Veteran linebacker Paul Kruger returned to Berea last month with less hair and more optimism about his role in the Browns defense.

The formerly long-haired Kruger is sporting an "all business" haircut as he enters his eighth NFL season, fourth with the Browns. And his mindset, after a disappointing season for the entire Browns defense, has been all positive.

"I believe that we are in a position to put ourselves exactly where we want to be in 2016," Kruger said. "There is nothing that I want more than to be a part of that transition. We have been working our tails off. Guys are putting a lot of hard work in. Coaches are enthusiastic. It is a very positive atmosphere right now. I've got to tell you, it's an exciting environment right now."

Kruger's excitement stems from a couple of different places.

When Browns defensive coordinator Ray Horton met with reporters in February, he was adamant about positioning Kruger in a place he'd be comfortable. Injuries to the players around Kruger affected his ability to get to the quarterback in 2015, both from the aspect of what he was asked to do and the support he received on the opposite side of the line.

After piling up a career-best 11 sacks in 2014, Kruger finished with 2.5 in 2015. Kruger said he envisions taking on a more "traditional" outside linebacker role compared to last season.

"We have to help him.

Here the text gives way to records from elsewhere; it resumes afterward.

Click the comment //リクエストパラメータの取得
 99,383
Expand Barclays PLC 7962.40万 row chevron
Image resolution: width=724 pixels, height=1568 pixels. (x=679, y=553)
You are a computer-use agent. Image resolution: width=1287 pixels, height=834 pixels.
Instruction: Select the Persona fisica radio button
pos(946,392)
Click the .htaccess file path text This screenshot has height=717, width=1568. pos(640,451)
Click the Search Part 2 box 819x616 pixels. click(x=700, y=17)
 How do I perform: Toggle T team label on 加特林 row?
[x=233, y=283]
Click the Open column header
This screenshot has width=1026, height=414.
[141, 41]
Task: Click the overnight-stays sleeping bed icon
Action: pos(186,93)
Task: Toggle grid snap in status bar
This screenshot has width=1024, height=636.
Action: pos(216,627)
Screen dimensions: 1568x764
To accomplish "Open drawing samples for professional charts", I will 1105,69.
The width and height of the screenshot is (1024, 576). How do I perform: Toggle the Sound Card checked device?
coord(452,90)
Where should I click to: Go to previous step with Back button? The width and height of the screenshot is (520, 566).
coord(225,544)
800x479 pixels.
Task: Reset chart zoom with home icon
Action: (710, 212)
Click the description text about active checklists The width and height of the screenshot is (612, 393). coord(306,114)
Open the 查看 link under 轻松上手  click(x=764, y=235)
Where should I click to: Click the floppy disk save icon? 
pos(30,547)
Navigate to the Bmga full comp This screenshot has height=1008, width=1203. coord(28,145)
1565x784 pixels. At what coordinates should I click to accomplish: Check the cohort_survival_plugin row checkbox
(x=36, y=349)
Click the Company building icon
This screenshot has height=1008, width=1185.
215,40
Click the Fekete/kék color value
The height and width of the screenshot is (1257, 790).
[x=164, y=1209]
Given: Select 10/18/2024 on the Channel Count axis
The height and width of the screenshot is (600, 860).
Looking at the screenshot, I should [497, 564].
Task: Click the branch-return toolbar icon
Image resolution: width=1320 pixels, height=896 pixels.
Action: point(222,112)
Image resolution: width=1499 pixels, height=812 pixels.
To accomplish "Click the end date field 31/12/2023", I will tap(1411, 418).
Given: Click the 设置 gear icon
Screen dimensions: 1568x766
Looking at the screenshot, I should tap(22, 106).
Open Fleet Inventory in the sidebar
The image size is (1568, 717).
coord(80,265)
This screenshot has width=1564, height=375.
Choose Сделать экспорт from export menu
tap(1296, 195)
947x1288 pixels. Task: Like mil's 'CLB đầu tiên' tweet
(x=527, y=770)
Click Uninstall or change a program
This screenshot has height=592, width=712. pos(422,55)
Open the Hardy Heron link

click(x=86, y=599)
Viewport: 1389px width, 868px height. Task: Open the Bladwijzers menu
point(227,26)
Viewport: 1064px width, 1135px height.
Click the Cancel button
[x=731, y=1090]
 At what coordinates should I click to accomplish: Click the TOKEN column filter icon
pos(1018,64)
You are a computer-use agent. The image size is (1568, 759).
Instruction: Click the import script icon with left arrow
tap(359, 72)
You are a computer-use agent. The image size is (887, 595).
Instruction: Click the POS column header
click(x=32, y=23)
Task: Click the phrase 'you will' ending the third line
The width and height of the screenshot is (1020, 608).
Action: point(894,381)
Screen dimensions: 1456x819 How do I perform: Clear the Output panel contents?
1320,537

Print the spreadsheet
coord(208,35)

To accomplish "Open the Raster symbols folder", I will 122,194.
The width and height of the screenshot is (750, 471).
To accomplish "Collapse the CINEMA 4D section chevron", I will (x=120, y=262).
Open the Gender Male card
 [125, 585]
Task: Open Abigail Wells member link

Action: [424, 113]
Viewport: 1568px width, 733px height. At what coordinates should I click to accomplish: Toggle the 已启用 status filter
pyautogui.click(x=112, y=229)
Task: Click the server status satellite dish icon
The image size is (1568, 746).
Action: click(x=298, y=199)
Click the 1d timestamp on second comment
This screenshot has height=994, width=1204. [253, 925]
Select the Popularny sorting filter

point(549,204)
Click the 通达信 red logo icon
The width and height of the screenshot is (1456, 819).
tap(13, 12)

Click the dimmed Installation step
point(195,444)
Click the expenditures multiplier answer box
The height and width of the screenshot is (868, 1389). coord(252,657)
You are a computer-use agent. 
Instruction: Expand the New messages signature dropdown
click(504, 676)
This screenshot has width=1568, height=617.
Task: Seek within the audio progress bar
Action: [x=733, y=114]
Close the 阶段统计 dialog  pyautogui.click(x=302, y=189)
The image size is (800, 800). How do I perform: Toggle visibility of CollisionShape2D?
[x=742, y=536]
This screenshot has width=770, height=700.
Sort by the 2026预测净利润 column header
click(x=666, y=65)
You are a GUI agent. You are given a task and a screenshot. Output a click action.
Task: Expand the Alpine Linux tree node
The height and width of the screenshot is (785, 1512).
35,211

We have to be able to give him a Batman to his Robin or a Robin to his Batman, whoever he wants to be in the equation. We have to give him help on the other side," Horton said. "Obviously in this league, you can't just rush. You can't be one-dimensional. You can't rush all the time. You've got to drop. You've got to do different things. Whether we rush eight guys or whether we rush three, you have to do what's called on the defense. We are going to give him opportunities. There is no question about it."

The help started coming at the very beginning of Day 2 of the 2016 NFL Draft. In consecutive picks, the Browns added Oklahoma State's Emmanuel Ogbah and Penn State's Carl Nassib, who finished last season fourth and first in college football, respectively, in sacks. Ogbah is expected to begin his career in the same room as Kruger while Nassib projects to be a defensive lineman.

On Day 3, Cleveland added Wisconsin linebacker Joe Schobert, who was an outside linebacker in college but has the ability to play on the inside, too. The rookies will join a pass-rushing group that includes Armonty Bryant, Barkevious Mingo and Nate Orchard.

"The more guys that are excelling at that, the better," Kruger said before the draft. "Everybody kind of feeds off each other in that way."

Kruger has fed off the energy from coach Hue Jackson and Horton, the latter of whom was certainly a familiar face when he arrived for offseason workouts. Horton was Cleveland's defensive coordinator when Kruger signed as a free agent in 2013, a year that saw the Browns compile 40 sacks.

Kruger said he has a "tremendous amount of respect" for Horton, who has been lauded for his dedication to finding ways to increase Cleveland's pass rushing prowess.

"I love the way he coaches. It's a lot of fun," Kruger said. "It is nice that it is familiar and just knowing what to expect. He is a guy that just really respects you as a player, talks to you like a man and expects you to go get it done. A lot of guys respond well to it."